Why is 2020 so important? Let’s assume with some confidence that your company or clients find the following elements valuable, and review how they could be affected as the associated trends unfold this year.
- Channel attribution will stumble as tracking limitations break measurability and show artificial performance fluctuations.
- Campaign efficiency will lose clarity as retargeting efficacy diminishes and audience alignment blurs.
- Customer experience will falter as marketers lose control of frequency capping and creative sequencing.
Despite the setbacks, it is not my intention to imply that improved regulation is a misstep for the consumers or companies we serve. Marketing is at its best when all of its stakeholders benefit and at its worst when an imbalance erodes mutual value and trust. But the inevitable path ahead, regardless of the destination, promises to be long and uncomfortable unless marketers are educated and contribute to the conversation.
That means the first step is understanding the basics.
A brief technical history of web tracking (for the generalist)
Search marketers know more than most about web tracking. We know enough to set people straight at dinner parties — “No, your Wear OS watch is not spying on you” — and follow along at conferences like SMX when a speaker references the potentially morbid future of data management platforms. Yet most of us would not feel confident in front of a whiteboard explaining how cookies store data or advising our board of directors on CCPA compliance.

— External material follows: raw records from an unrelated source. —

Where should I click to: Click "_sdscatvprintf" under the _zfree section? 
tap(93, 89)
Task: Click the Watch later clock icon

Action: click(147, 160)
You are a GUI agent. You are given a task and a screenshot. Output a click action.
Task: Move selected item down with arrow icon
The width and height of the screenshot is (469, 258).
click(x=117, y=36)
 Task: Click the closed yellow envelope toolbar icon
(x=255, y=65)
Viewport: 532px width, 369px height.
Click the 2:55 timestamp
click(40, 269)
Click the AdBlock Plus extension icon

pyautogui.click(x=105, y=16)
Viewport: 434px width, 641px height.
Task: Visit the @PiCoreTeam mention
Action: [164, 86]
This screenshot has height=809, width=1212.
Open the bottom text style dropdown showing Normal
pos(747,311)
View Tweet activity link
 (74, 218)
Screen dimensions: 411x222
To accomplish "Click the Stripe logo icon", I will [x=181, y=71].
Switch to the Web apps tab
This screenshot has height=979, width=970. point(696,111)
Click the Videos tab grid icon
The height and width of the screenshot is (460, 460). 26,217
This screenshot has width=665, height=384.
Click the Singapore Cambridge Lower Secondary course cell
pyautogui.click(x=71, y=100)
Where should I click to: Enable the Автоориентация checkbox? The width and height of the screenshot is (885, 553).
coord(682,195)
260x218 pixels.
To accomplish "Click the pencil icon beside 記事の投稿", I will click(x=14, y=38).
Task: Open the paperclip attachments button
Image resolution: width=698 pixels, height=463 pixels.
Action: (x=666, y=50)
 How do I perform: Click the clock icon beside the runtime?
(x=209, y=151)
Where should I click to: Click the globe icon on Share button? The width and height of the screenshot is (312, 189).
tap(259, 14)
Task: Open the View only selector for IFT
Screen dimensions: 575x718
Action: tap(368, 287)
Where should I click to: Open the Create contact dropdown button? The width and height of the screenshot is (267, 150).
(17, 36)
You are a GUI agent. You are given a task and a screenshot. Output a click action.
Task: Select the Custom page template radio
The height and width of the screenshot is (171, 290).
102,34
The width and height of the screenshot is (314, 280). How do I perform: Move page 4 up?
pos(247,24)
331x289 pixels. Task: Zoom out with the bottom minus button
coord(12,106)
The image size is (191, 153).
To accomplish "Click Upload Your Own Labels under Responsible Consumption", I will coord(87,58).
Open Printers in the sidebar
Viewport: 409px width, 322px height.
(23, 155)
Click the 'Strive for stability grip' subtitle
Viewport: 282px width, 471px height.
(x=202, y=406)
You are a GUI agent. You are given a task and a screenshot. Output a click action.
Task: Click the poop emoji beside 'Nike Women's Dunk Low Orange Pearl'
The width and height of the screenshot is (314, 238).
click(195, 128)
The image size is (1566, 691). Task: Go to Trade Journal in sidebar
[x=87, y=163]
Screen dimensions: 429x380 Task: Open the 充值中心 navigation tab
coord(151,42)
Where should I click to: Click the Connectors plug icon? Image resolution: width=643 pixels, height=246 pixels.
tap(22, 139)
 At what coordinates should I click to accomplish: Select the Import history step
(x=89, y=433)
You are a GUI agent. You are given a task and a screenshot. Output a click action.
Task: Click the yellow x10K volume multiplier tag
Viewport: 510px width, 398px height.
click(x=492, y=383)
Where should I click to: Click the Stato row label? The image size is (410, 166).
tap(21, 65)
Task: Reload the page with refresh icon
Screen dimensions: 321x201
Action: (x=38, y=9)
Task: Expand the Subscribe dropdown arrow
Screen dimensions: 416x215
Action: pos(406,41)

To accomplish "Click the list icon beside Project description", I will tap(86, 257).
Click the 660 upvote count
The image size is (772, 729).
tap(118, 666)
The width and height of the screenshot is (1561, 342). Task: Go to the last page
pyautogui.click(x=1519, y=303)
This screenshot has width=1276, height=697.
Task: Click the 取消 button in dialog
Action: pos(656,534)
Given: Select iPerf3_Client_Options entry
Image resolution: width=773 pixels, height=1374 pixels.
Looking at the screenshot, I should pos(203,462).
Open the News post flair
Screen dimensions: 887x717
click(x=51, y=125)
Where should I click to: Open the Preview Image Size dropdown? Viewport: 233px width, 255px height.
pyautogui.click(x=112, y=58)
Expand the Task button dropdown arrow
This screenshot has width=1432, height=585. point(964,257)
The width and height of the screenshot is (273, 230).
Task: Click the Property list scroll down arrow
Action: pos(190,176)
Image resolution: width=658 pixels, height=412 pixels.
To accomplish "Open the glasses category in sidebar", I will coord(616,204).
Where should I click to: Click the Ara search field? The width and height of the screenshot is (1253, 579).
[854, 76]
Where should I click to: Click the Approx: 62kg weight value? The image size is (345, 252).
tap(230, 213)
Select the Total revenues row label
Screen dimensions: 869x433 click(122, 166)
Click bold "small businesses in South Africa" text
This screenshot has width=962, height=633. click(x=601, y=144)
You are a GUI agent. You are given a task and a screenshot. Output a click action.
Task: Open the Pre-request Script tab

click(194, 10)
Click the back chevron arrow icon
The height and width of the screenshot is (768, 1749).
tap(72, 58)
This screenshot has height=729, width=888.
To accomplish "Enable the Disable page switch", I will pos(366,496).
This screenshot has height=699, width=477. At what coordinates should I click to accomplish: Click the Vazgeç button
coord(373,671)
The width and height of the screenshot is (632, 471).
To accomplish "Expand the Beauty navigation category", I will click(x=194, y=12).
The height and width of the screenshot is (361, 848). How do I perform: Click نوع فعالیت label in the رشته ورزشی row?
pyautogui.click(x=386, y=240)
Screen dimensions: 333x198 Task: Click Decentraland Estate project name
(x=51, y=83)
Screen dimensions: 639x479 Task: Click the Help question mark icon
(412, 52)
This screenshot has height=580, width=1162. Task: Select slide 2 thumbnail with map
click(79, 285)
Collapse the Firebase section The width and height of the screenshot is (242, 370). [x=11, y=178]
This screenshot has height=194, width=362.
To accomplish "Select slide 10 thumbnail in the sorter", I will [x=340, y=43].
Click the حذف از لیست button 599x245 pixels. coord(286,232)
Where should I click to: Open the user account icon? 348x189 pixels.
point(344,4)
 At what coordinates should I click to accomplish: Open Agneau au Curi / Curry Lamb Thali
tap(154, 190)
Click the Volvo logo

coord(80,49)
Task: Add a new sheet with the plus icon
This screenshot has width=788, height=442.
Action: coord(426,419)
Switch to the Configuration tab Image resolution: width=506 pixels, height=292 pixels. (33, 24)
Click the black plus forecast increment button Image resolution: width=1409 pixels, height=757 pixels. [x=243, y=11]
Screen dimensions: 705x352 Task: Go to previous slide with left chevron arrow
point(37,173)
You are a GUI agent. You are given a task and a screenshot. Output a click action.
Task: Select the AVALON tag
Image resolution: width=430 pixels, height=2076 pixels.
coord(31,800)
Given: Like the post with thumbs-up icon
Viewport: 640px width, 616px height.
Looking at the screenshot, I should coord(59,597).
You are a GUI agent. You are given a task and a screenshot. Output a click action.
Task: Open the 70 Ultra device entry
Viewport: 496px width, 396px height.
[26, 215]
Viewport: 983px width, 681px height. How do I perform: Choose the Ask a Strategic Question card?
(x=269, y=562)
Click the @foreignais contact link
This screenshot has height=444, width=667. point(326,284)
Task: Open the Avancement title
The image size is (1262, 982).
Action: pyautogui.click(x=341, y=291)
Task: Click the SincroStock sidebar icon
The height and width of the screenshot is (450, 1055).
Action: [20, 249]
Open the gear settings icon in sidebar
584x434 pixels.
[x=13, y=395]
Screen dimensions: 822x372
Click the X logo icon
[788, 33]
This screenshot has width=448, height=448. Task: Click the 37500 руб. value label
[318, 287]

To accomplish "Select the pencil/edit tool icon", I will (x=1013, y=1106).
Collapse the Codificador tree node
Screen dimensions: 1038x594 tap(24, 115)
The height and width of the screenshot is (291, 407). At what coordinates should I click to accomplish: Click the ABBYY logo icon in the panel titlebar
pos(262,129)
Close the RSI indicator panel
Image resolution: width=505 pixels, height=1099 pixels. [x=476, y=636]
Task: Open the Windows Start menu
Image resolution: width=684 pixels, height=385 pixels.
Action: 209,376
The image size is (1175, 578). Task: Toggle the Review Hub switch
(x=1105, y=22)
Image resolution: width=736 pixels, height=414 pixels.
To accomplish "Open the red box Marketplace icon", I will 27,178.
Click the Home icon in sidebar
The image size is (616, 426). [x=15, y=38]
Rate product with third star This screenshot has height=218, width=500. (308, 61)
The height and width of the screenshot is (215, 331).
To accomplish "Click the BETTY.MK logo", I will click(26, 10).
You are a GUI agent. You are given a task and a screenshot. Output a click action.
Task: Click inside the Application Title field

That’s okay. We’ve got other superpowers, nice shiny ones that have their own merit. Yet the events unfolding in 2020 will define our role as marketers and our value to consumers. We find ourselves in the middle of a privacy debate, and we should feel equipped to participate in it with a grasp of the key concepts.
What is the cookie?
A cookie stores information that is passed between browser and server to provide consistency as users navigate pages and sites. Consistency is an operative word. For example, that consistency can benefit consumers, like the common shopping cart example.
Online shoppers add a product to the cart and, as they navigate the site, the product stays in the shopping cart. They can even jump to a competitor site to price compare and, when they return, the product is still in the shopping cart. That consistency makes it easier for them to shop, navigate an authenticated portion of a site, and exist a modern multi-browser, multi-device digital world.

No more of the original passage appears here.